Antidepressants and Anxiolytics

Chapter 26

Antidepressants and Anxiolytics

Prescription antidepressants and anxiolytic drugs routinely rank among the most commonly prescribed agents in the United States. Additionally, they are commonly used in veterinary medicine for a variety of behavioral disorders including separation anxiety, storm phobias, inappropriate urine marking, stereotypic behaviors, and psychogenic alopecia (see Chapter 117). Although mild adverse effects may be noted at therapeutic doses, severe toxicosis and death may result following overdose, especially if these drugs are ingested with other drugs with serotonergic properties (such as monoamine oxidase inhibitors or 5-hydroxytryptophan). Because of their frequent use, the palatability of some flavored veterinary formulations, and the potential for severe intoxication, unintentional overdoses of antidepressants rank among the most commonly reported cases to Pet Poison Helpline.

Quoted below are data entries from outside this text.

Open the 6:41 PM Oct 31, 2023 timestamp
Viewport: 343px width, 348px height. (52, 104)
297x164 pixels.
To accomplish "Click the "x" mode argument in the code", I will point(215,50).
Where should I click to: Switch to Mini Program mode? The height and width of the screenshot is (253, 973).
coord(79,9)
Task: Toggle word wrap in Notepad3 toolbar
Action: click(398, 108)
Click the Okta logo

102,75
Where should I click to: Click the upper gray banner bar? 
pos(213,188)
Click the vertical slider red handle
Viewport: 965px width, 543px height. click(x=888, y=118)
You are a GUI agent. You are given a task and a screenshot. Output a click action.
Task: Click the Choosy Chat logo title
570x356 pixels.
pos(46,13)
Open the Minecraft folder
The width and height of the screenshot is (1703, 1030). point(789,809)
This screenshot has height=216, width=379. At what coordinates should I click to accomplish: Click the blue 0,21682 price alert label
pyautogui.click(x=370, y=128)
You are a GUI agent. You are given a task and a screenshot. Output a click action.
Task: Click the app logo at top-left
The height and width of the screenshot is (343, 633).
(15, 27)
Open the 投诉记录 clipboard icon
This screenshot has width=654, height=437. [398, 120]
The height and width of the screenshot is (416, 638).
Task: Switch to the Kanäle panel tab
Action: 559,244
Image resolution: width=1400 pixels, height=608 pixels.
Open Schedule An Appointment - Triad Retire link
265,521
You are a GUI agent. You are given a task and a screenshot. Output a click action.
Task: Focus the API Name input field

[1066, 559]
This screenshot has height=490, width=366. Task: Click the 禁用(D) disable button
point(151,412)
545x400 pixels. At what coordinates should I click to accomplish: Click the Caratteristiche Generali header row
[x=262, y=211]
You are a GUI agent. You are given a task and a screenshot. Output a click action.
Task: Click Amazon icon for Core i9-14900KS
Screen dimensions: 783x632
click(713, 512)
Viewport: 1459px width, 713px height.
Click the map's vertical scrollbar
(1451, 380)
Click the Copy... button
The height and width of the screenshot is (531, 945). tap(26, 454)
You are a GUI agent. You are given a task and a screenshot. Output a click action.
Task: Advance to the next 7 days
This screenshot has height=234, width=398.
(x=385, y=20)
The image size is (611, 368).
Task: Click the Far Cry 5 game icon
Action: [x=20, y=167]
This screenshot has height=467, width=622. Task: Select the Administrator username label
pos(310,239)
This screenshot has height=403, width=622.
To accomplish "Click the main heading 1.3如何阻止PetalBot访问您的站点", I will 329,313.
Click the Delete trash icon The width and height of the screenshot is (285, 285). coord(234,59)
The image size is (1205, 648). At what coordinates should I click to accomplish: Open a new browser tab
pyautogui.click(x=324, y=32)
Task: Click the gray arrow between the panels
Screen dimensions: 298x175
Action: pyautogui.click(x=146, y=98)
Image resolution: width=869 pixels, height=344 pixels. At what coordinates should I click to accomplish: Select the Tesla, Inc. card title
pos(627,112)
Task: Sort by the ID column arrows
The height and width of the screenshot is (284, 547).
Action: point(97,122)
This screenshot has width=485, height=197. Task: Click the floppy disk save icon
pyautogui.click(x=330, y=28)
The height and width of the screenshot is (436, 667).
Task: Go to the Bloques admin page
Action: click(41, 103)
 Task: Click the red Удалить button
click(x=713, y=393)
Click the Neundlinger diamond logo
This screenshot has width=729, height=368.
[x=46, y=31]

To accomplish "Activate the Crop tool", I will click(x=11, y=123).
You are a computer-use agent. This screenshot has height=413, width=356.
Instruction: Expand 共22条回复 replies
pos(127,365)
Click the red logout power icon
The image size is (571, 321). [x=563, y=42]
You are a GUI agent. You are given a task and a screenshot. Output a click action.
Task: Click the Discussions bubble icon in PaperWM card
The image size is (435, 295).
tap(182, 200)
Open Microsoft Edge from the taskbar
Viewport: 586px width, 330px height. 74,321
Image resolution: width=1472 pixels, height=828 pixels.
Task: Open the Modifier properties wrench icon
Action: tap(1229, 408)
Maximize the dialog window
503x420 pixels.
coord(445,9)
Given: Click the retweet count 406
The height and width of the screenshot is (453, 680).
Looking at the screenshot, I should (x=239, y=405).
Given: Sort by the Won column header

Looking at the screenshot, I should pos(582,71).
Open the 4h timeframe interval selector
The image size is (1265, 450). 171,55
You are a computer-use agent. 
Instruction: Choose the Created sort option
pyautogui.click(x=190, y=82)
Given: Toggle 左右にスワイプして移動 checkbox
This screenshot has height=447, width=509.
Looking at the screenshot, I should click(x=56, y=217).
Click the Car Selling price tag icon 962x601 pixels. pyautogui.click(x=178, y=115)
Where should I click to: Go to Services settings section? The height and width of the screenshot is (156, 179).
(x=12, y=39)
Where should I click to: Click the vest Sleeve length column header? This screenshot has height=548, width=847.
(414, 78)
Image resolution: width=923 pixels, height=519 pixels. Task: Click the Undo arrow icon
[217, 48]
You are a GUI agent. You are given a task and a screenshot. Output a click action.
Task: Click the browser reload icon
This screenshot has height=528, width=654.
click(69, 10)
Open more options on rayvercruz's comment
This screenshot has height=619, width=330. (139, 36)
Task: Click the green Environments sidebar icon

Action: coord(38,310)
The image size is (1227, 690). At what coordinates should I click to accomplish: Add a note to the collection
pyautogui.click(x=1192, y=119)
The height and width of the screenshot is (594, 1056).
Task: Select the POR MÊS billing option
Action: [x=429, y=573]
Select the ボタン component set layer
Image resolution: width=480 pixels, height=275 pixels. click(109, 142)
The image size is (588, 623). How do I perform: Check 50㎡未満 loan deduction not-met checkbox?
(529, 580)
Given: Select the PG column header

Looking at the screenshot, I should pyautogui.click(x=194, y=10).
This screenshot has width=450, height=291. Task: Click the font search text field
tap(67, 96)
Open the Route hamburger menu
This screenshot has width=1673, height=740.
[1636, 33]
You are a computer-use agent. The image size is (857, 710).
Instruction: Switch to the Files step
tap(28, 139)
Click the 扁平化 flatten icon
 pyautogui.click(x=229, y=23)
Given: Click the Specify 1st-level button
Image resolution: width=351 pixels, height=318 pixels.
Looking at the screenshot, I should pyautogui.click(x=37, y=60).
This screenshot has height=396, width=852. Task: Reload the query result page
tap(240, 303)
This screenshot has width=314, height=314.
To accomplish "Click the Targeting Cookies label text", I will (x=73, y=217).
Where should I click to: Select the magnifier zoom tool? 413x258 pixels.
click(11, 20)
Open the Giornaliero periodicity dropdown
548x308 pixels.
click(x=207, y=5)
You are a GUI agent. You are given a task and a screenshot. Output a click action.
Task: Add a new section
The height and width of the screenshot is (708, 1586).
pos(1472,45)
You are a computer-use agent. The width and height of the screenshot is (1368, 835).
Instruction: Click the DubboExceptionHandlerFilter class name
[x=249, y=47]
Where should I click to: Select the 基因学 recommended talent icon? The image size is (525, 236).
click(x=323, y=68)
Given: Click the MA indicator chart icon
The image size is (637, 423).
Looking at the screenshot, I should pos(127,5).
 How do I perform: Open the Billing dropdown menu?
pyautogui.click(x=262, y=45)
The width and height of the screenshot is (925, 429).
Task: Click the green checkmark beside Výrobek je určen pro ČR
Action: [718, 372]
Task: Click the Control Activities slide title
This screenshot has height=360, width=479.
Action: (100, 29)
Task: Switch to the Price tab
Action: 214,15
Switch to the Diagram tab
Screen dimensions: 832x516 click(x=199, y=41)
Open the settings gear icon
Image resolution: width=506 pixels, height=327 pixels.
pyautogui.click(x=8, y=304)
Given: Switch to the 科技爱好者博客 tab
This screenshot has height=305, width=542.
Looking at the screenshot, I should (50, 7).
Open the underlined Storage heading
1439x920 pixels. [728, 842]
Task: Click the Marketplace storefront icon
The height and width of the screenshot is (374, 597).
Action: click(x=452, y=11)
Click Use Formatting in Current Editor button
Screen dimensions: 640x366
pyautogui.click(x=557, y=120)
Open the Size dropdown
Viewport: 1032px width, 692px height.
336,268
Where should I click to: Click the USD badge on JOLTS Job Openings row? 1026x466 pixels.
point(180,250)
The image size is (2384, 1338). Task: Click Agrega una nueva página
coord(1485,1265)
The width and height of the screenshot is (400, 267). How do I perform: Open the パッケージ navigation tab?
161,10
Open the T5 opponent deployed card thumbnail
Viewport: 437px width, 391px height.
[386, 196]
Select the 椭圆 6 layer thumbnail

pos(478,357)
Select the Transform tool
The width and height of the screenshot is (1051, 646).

Antidepressants and anxiolytics encompass several drug classes, the most common of which include selective serotonin reuptake inhibitors (SSRIs), serotonin and norepinephrine reuptake inhibitors (SNRIs), tricyclic antidepressants (TCAs), benzodiazepines (BZDs), and nonbenzodiazepine (non-BZD) hypnotic agents. The pharmacologic and pharmacokinetic properties of these different classes vary greatly and account for a wide range of toxicities and mechanisms of action. Although some drugs, such as many SSRIs or TCAs, may cause severe intoxication in smaller dosages, others, such as BZDs, have a wider margin of safety and are less likely to result in severe toxicosis or death. Thus obtaining the exact name of the medication ingested by the pet is crucial to determine a proper course of treatment and guide prognosis. Due to the wide variability in clinical signs and treatments available for these drugs, along with the potential for severe intoxication, consultation with an animal poison control center is recommended (see Chapters 20 and Web Chapter 9).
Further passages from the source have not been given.